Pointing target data
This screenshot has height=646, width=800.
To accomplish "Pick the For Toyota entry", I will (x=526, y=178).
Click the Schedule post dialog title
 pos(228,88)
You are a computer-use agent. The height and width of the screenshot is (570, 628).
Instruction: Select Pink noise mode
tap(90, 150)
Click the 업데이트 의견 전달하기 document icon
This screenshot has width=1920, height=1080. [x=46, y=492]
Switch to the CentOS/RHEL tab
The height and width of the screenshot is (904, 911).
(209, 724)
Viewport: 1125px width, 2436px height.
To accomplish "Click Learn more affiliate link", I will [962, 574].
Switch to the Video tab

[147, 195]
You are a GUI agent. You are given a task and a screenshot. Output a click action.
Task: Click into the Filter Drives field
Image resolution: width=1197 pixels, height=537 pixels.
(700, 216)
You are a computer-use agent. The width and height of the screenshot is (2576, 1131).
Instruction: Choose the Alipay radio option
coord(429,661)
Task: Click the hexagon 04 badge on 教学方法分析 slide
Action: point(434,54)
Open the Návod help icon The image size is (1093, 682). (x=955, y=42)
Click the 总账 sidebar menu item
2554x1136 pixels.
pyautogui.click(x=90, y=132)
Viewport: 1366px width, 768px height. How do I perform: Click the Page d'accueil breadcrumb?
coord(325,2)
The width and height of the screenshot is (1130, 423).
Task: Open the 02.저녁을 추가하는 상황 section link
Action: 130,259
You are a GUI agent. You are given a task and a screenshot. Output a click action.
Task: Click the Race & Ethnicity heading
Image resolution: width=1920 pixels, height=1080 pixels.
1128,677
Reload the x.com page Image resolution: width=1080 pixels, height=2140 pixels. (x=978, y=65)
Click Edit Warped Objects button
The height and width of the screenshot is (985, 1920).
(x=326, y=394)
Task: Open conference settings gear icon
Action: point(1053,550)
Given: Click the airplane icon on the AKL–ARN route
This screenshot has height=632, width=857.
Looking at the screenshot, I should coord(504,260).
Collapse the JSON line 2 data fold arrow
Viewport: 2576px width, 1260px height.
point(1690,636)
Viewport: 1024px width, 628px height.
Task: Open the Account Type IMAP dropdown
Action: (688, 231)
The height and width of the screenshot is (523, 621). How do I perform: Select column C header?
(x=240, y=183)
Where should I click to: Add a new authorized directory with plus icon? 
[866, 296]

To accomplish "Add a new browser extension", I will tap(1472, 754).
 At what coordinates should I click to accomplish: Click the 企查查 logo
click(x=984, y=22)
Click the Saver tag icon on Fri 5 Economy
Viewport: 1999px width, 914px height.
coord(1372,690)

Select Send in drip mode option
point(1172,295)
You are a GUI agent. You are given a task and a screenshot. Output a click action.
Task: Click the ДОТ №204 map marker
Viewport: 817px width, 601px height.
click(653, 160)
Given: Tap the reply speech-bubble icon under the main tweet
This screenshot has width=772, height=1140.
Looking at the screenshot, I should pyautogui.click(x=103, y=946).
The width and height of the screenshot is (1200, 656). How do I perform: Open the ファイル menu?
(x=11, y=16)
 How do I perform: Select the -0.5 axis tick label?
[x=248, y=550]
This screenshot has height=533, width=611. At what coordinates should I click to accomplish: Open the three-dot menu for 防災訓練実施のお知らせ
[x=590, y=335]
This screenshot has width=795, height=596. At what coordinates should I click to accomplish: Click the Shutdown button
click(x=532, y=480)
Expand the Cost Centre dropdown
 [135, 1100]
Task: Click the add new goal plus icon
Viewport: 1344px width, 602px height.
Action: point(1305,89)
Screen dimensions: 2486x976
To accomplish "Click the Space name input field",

### What you should do
Which lines of the entries above contain the string "pixels", with case counting? Pick out each of those lines and copy it.

### Exercise output
Image resolution: width=1197 pixels, height=537 pixels.
2554x1136 pixels.
Image resolution: width=1920 pixels, height=1080 pixels.
Reload the x.com page Image resolution: width=1080 pixels, height=2140 pixels. (x=978, y=65)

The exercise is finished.